Pixel coordinate grounding data:
^^^^^^^^

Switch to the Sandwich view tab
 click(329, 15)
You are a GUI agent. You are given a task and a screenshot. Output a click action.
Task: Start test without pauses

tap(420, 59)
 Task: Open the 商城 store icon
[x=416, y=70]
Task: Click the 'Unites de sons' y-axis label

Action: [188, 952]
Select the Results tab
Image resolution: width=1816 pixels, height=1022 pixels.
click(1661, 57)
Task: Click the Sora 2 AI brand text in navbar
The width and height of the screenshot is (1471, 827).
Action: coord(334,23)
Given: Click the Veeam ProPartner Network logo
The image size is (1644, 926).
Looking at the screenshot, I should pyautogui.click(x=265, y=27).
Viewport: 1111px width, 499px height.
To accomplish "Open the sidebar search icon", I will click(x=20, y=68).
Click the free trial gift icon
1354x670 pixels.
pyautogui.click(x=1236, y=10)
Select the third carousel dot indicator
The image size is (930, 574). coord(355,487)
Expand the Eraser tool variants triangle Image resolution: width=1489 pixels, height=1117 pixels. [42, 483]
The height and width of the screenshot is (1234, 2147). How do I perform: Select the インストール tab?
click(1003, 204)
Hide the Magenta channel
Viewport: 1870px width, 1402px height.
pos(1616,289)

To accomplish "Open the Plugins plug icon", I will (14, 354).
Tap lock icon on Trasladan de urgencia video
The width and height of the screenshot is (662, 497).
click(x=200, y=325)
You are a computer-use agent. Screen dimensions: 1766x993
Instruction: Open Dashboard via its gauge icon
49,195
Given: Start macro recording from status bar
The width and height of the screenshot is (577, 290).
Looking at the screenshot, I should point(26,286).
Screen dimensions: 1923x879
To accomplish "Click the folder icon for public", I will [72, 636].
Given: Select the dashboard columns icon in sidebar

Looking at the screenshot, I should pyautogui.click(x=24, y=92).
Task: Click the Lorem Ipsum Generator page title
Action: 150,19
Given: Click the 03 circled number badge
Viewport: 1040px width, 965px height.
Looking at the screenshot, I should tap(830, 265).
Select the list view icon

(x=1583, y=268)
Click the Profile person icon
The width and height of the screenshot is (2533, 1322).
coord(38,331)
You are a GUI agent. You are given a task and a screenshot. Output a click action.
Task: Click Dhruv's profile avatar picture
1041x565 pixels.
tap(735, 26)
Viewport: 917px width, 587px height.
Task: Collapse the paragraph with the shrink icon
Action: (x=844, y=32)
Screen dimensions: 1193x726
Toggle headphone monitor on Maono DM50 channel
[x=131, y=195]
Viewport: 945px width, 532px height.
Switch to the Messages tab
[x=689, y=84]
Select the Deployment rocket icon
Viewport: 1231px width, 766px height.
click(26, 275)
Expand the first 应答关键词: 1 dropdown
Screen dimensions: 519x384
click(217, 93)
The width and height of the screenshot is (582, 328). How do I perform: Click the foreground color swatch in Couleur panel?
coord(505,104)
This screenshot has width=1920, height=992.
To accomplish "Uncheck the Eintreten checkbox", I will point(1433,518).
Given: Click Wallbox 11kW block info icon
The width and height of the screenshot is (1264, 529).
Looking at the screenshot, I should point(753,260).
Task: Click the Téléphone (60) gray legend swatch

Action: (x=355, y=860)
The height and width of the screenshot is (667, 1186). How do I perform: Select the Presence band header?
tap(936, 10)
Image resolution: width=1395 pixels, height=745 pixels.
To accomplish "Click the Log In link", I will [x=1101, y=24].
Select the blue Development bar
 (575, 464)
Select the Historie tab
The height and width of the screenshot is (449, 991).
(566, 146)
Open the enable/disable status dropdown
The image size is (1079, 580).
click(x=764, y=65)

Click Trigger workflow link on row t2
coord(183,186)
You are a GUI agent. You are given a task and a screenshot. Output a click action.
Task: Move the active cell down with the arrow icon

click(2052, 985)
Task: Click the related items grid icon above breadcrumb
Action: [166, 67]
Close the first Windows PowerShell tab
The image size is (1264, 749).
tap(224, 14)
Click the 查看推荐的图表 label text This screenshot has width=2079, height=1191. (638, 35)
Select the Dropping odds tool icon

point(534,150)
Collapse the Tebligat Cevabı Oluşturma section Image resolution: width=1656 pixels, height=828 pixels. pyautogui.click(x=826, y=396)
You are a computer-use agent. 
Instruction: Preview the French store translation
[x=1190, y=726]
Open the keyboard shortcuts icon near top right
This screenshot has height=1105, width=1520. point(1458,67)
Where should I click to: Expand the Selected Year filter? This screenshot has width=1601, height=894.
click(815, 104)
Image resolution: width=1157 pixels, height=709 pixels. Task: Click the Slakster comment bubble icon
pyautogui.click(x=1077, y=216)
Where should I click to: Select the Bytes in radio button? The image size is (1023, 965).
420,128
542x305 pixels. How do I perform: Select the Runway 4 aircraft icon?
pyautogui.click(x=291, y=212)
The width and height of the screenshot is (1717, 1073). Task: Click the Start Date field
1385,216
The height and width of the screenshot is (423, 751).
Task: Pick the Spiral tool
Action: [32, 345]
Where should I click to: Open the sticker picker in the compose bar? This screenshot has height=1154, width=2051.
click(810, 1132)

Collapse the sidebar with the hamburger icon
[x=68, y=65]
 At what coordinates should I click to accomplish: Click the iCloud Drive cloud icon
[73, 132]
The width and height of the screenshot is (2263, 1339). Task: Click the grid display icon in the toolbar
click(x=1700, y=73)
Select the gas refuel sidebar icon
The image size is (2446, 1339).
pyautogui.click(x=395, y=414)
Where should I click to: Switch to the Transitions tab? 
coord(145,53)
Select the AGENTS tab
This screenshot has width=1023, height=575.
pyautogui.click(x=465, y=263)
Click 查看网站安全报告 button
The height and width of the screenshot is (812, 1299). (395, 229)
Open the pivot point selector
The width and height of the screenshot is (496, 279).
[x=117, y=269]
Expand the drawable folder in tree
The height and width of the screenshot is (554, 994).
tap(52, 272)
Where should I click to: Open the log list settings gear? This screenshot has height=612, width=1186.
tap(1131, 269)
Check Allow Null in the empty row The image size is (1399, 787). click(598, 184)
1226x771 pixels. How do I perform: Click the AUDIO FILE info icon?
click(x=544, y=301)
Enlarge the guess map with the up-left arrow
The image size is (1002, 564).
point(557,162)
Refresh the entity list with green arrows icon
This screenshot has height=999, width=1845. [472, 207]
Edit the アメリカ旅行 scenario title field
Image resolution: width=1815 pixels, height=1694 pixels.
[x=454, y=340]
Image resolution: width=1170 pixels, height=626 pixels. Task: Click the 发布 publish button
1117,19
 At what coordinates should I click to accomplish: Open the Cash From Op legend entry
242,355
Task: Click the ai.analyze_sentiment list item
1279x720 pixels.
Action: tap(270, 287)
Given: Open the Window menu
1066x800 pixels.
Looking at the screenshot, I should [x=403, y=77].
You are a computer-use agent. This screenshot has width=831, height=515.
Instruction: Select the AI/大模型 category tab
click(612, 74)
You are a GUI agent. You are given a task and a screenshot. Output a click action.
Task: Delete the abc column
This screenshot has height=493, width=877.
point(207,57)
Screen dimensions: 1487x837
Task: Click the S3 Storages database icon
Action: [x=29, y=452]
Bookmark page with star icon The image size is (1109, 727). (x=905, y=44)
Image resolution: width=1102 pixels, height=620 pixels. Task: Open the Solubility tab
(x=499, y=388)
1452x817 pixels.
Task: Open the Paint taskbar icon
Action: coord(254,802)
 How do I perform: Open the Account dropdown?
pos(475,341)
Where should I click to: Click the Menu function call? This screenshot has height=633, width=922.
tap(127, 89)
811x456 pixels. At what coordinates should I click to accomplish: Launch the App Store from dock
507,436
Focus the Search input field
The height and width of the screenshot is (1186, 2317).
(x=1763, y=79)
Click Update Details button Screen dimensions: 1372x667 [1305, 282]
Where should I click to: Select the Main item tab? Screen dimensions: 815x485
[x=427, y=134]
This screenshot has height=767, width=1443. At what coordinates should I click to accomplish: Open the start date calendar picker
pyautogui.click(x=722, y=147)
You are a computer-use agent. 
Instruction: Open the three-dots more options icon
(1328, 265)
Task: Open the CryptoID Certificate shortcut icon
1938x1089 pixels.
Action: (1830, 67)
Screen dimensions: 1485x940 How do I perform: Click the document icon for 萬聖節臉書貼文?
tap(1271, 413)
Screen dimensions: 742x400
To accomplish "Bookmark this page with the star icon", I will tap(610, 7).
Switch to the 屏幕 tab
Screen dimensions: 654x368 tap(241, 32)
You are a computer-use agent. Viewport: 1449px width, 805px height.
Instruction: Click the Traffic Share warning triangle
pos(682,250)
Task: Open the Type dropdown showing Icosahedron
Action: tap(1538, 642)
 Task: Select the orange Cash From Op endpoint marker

^^^^^^^^

Try it:
Locate the word "folder" in the entries, and copy every line where it is found.

Answer for this exercise:
To accomplish "Click the folder icon for public", I will [72, 636].
Expand the drawable folder in tree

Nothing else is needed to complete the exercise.